- _Passage for review_
[Start of Attachment]
Bogus stories about Iran have a long history in the Murdoch media empire, most particularly in the Times.  In April 2009, the newspaper reported that Israel was planning a massive attack on Iran’s nuclear sites "within days of being given the go-ahead by its new government."  The article, light on content and heavy on innuendo, undoubtedly was intended to alarm new president Obama to force him to panic and take action against Iran to forestall an Israeli strike.  A month earlier, the Times reported that Iran was supplying the Taliban in Afghanistan with surface to air missiles that could destroy helicopters.  The story was denied by the US and British defense departments and turned out to be untrue, but it left behind the impression that Iran was assisting attacks on allied forces in Afghanistan.  Such a highly emotional story line, which might be reduced to "they are killing our soldiers," was used subsequently by Senator Joseph Lieberman and others in the US Congress to justify harsh sanctions against Iran.

In July 2008, the Times claimed that Iran might be developing germ warfare agents because of the reported purchase of 215 wild monkeys from a Tanzanian dealer for drug testing at the Razi Vaccine and Serum Institute in Tehran.  It is unfortunately true that many countries continue to test drugs on primates but testing drugs does not necessarily equate to germ warfare.  The story was never corroborated.
[End of Attachment]
Resume the passage on the Times' reporting about Iran, picking up after its final sentence.

- _Data records_
[Start of Attachment]
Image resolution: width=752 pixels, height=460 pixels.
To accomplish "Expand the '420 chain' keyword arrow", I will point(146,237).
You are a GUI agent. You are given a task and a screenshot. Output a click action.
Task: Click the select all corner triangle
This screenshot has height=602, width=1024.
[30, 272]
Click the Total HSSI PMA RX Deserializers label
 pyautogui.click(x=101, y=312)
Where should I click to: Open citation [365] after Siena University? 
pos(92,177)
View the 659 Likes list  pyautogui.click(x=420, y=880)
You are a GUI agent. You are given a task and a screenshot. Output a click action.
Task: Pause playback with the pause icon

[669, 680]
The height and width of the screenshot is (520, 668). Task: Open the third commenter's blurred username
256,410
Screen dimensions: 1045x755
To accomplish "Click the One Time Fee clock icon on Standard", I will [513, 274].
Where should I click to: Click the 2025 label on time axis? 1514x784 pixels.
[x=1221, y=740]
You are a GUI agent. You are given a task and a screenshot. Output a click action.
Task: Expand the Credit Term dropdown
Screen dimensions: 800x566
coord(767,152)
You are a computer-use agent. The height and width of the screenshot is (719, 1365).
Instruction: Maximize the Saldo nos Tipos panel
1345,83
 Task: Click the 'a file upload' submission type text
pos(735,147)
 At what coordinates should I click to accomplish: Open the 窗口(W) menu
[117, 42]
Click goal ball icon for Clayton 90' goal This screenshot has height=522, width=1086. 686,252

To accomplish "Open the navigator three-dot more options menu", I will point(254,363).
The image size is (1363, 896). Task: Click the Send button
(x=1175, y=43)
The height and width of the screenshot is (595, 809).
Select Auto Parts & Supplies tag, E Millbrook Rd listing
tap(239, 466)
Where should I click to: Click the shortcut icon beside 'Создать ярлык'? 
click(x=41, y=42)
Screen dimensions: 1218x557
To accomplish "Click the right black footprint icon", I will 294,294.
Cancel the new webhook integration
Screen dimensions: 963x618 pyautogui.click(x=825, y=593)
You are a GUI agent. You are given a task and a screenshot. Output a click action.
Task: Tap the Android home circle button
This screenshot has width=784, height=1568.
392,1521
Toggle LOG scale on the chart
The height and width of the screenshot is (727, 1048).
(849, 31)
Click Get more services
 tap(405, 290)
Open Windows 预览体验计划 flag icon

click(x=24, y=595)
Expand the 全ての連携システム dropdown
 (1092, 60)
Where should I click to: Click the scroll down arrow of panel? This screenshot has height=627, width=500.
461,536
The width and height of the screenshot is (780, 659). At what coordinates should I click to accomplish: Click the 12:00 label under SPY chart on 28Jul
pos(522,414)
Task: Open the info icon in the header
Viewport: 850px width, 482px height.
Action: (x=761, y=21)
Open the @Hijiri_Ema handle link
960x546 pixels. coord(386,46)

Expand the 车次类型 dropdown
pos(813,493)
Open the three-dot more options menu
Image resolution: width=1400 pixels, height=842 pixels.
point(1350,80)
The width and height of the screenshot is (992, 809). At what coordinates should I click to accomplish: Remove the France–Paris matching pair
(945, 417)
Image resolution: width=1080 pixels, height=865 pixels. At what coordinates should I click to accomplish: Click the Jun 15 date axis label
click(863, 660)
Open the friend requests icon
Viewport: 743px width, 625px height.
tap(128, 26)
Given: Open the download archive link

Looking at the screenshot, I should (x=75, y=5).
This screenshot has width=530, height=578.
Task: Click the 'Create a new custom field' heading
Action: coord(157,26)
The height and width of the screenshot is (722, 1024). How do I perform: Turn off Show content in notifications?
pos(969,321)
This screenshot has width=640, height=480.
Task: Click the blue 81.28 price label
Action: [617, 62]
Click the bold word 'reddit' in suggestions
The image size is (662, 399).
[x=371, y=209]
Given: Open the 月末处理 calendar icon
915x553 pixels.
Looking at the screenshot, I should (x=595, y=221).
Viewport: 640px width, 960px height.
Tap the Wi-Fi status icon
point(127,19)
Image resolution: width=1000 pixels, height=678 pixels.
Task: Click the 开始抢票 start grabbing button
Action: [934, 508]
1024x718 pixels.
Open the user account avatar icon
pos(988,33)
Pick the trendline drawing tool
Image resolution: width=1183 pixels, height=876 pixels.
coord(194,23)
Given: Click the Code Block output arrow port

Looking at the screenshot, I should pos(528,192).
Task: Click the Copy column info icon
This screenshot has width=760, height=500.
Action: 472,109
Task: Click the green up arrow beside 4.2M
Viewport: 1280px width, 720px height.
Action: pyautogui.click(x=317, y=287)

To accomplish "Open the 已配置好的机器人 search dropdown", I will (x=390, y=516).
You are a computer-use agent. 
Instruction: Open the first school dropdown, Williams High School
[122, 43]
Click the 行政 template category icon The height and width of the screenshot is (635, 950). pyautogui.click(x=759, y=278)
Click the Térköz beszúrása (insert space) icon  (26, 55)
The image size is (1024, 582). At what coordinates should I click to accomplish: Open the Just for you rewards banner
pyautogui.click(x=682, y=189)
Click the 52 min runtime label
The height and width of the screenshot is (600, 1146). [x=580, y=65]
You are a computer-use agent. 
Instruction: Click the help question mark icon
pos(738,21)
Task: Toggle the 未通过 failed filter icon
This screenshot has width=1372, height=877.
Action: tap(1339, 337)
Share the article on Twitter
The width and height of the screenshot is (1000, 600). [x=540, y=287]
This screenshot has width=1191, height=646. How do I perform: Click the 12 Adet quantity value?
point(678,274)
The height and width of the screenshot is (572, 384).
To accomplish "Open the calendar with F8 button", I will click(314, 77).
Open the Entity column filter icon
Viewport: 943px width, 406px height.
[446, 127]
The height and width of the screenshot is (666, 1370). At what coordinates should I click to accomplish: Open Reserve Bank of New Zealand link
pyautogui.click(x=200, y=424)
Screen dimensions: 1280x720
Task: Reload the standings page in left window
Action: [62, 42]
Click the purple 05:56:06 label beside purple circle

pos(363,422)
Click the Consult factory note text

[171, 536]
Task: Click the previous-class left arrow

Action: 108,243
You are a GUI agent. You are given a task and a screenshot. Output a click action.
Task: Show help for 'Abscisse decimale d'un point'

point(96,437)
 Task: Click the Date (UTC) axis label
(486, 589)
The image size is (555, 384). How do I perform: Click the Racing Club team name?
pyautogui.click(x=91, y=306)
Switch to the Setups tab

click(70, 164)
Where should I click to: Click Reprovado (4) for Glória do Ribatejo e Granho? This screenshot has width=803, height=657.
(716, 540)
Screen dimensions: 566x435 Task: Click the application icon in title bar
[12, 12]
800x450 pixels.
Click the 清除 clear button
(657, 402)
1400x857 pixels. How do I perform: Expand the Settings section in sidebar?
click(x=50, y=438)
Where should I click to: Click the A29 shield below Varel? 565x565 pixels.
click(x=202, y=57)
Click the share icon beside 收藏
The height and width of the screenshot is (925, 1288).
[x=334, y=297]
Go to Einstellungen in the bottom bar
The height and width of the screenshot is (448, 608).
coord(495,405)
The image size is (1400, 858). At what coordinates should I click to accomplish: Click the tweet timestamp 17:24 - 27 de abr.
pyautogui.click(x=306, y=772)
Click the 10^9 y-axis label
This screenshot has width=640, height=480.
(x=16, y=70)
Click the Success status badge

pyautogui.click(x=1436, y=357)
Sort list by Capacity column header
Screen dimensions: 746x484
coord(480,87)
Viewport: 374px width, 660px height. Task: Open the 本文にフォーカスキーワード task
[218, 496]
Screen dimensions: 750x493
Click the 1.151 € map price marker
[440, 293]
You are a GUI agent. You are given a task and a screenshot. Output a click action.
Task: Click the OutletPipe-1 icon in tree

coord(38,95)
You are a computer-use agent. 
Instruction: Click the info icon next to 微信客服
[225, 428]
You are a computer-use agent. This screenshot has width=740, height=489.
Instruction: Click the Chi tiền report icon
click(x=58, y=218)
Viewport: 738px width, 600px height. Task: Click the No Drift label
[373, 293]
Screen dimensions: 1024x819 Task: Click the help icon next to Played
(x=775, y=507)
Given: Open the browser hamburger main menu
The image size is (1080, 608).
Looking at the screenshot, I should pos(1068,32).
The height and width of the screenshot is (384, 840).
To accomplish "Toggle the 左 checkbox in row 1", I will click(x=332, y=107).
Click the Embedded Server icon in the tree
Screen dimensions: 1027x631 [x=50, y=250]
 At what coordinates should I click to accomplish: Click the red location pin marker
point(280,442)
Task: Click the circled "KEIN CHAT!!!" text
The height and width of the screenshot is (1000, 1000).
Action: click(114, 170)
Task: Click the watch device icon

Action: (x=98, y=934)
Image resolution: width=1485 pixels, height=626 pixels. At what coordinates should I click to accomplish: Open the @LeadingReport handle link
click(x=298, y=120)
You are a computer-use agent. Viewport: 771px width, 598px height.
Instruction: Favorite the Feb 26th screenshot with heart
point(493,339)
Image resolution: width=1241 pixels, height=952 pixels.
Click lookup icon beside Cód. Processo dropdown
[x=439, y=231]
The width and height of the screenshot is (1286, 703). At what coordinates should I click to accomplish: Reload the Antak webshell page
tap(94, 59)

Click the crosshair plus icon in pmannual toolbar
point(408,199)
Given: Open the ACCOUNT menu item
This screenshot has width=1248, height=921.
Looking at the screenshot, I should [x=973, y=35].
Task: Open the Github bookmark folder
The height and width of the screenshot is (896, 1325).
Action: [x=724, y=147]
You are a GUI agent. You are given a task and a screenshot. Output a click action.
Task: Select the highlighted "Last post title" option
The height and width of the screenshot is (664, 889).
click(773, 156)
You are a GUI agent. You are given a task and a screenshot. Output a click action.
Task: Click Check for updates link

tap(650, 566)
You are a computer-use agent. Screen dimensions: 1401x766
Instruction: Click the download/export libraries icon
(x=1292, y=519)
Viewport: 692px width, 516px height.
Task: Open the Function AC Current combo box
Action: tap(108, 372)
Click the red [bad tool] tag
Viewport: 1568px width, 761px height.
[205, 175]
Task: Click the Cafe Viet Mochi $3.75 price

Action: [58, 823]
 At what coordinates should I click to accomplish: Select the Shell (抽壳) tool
[End of Attachment]
- _Final answer_
A September 2007 story on the alleged Syrian nuclear reactor included a somewhat implausible account of how Israeli commandoes had seized nuclear material from the site before it was bombed.  The story was unique to the Times and appears to be untrue, almost certainly coming from an Israeli government source.  If Israel had actually seized any compromising material, it would have show it to the world’s media to bolster its case against Damascus. The story also provided the opportunity to throw punches at Iran, claiming that Iran, Syria, and North Korea constitute a new "axis of evil" and quoting a source at the neocon Washington Institute of Near East Policy who described Syria as a "client" of Iran.

In April 2007, the Times featured a shocking article claiming that Iran was assisting al-Qaeda in Iraq to enable it to stage a "Nagasaki or Hiroshima size attack" against a western target, possibly using a dirty bomb.  Most intelligence sources considered the story to be highly implausible, bordering on ridiculous.   A month earlier the Times described the defection of Iranian former Revolutionary Guard General Ali Reza Asgari.  Per the Times, Asgari was the "father of Hezbollah" and was carrying documents proving Iran’s links to terrorists.  In reality, Asgari was a 43-year-old businessman snatched off an Istanbul street in a joint CIA Turkish operation.  He had been out of the Iranian government for several years, had no documents, and had not been in Lebanon since 1989. 

Two Times articles in August and September 2006 described how Iran was seeking to buy uranium from the Congo and also attempting to obtain ballistic missiles from criminal members of the security services in the Ukraine that would be capable of carrying nuclear weapons.  Neither article was ever independently corroborated.  The original source of the uranium story appears to have been a memo leaked from the Pentagon’s Office of the Undersecretary for Defense Policy headed by Eric Edelman, who succeeded Doug Feith.

I am not suggesting for a moment that the Times and other Rupert Murdoch-owned newspapers don’t do some good reporting, and I would note in particular their exemplary coverage of the Sibel Edmonds story.  But I would warn that the conjunction of Middle East issues, most particularly the "Iranian threat," and the newspaper’s editorial slant in favor of Israel and interventionism invite caution.  If a breaking story relates to Iran and appears first in the Times it is probably not completely true and might be completely false, a shaky foundation for building a case for war.